Text provided:
──────────────────────────────
After such a fiasco with the clinic doctor, I was so discouraged. I stopped my search for about a week or so. I had to take the lowered dose that I was given. What choice did I have? I did have some of my regular dose saved up, but those wouldn't last very long, and if there was no way for me to get that dose again, I had to find a way to live with the lowered dose. So I took the lowered dose and every day it seemed like I was just watching my life disappear. Slowly, as I adapted to the lowered dose, I was awake less and less, my body started to hurt literally from head to toe. My hair hurt, broke off, fell out. But the pain quickly became excruciating. Just lifting my arm would make me scream out in pain and cry. One day I couldn't bear it any longer. I called my husband and asked him to take me to the hospital ER. I felt hope that the doctor there would do my blood tests and give me back my regular thyroid dose. In the meantime they hooked me up to an IV with pain medication in it. Morphine maybe? I don't remember. My blood tests came back, and in 10 days of lowering my meds, my TSH went up almost 2 whole points. Still, the doctor decided to give me 500mg oxycodone plus an anti-inflammatory, rather than adding 12.5mcg of my thyroid medication. Why is that? I'm trying to find logic in this. Give a highly addictive narcotic with side effects of depression, possibility of suicide, to someone with Hashimoto's disease including a high incidence of depression, INSTEAD of adding a very small dose of thyroid medication they were already on and IN WRITING by a specialist who had treated the patient for 4 years. How can that be? He actually gave me enough medication to kill myself. He's lucky I didn't do it because I admit it crossed my mind. At certain parts of the day that was all I ever thought about. Being in excruciating pain with absolutely no end in sight, option is being stoned AND in pain? No contest.
Turns out I didn't take the oxycodone. I couldn't make myself to do it. I did, however, take the anti-inflammatory. Which worked well enough for me to be able to get out of bed. Still in pain though. But this wasn't a solution. I had to find a doctor.
So I started phoning around again. Only this time I phone hospitals. And I begged. I told whoever answered the phone about my Hashimoto's disease and asked if they knew anyone who would take me - just me. After about an hour on the phone, the sun came out. One nurse said she knew a doctor who was going to be taking new patients in the next month or two, and she gave me his number. I thanked her profusely and then made the call. All of a sudden I was on the waiting list and they would call me with an appointment! Relief! I could finally start taking my little stash of my regular dose! I counted the pills, and found I had enough to get me to my appointment with my new doctor. All that was left was the waiting. Waiting to see if he would do the same as the one in the clinic. Waiting. Waiting. Waiting.
──────────────────────────────
Activity list:
(1) Translate this sentence from the account of looking for a thyroid doctor into Spanish: "I called my husband and asked him to take me to the hospital ER."
(2) Transcribe the part of the account of looking for a thyroid doctor that begins at the words "Turns out I" and stops after "find a doctor.".
You won't need the entries that come next.

Stored data:
──────────────────────────────
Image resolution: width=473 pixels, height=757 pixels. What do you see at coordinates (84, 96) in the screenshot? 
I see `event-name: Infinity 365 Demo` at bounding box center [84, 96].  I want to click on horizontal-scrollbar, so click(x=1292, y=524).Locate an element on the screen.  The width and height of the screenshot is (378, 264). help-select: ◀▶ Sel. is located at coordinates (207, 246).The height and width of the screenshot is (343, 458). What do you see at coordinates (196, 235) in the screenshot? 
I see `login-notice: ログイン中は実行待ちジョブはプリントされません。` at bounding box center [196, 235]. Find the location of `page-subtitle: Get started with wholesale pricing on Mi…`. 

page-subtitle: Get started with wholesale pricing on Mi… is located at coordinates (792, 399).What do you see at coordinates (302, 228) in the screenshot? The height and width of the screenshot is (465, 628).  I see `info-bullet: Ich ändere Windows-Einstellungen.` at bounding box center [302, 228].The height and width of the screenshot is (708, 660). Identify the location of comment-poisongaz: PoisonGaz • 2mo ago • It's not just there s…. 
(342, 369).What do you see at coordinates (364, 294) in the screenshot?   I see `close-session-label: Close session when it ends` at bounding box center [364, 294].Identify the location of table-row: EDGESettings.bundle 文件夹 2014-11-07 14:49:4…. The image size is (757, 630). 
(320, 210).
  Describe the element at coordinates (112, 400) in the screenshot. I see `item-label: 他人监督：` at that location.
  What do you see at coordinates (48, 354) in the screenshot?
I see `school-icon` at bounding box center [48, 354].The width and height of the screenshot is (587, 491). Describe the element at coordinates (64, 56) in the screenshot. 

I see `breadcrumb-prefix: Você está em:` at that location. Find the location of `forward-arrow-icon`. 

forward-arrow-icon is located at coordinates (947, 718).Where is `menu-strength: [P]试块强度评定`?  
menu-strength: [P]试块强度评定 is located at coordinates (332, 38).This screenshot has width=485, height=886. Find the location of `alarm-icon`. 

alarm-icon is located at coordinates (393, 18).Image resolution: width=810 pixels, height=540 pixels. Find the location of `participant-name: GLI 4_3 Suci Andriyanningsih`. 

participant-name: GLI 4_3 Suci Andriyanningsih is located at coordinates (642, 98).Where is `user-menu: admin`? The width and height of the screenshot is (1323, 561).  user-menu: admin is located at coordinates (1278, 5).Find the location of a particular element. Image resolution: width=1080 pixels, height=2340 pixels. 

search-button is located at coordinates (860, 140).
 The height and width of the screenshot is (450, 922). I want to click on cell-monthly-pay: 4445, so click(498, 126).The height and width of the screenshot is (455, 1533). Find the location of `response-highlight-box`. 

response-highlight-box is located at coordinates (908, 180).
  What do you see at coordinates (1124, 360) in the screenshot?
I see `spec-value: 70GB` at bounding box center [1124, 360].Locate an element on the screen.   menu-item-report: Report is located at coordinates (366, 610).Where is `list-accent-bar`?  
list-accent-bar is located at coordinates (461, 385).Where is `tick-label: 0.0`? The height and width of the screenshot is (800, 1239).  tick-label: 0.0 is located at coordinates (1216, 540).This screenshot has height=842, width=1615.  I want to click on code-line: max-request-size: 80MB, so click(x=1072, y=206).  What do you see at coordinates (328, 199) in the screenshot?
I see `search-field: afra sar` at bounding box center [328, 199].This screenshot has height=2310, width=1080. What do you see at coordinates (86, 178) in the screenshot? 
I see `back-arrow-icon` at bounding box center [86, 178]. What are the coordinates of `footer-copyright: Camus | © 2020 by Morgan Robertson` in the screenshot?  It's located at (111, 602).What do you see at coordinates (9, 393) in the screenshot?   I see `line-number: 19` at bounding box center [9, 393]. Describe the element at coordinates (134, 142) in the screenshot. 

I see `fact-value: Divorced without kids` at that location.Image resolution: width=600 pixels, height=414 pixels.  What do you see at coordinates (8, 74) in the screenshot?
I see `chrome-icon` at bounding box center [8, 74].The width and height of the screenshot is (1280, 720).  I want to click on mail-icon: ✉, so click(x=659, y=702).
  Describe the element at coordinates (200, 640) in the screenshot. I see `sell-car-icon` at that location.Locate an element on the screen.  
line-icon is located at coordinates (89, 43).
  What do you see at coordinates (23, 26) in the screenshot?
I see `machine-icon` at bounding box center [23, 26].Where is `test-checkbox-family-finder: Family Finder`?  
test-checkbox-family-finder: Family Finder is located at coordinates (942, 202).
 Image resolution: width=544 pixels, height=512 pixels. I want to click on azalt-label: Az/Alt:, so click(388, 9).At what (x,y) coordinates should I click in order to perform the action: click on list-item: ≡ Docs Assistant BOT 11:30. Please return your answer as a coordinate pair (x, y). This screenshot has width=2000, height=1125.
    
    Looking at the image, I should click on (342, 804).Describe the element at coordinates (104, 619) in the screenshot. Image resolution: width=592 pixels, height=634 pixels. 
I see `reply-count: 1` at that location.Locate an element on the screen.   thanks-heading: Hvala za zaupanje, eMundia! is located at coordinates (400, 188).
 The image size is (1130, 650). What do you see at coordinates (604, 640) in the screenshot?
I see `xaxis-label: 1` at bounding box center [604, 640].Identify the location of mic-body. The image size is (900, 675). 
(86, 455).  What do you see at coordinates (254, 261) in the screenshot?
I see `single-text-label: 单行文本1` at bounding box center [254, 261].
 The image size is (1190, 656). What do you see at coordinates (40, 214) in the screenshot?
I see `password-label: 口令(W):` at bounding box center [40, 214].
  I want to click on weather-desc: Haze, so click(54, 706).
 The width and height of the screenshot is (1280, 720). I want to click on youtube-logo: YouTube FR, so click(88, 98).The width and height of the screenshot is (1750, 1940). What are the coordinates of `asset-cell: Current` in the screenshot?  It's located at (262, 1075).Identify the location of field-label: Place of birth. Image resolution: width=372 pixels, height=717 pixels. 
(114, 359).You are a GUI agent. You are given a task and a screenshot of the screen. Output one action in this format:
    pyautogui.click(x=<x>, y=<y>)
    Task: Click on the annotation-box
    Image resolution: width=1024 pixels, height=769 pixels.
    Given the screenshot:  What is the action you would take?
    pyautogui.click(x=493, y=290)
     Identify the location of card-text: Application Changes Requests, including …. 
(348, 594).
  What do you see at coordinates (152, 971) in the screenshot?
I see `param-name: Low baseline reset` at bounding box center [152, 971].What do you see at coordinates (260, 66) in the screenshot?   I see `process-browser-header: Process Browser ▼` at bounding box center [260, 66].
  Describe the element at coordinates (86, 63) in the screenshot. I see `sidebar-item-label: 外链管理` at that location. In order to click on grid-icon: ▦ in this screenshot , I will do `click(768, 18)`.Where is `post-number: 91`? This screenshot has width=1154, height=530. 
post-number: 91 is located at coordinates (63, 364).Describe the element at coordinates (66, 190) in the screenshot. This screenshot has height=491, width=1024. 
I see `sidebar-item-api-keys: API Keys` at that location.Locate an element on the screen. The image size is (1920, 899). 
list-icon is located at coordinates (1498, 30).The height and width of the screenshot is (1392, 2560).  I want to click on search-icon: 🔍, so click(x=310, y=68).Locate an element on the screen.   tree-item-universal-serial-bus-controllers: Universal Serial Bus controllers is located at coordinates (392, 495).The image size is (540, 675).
──────────────────────────────
Results in order:
(1) Llamé a mi esposo y le pedí que me llevara a la sala de emergencias del hospital.

(2)
Turns out I didn't take the oxycodone. I couldn't make myself to do it. I did, however, take the anti-inflammatory. Which worked well enough for me to be able to get out of bed. Still in pain though. But this wasn't a solution. I had to find a doctor.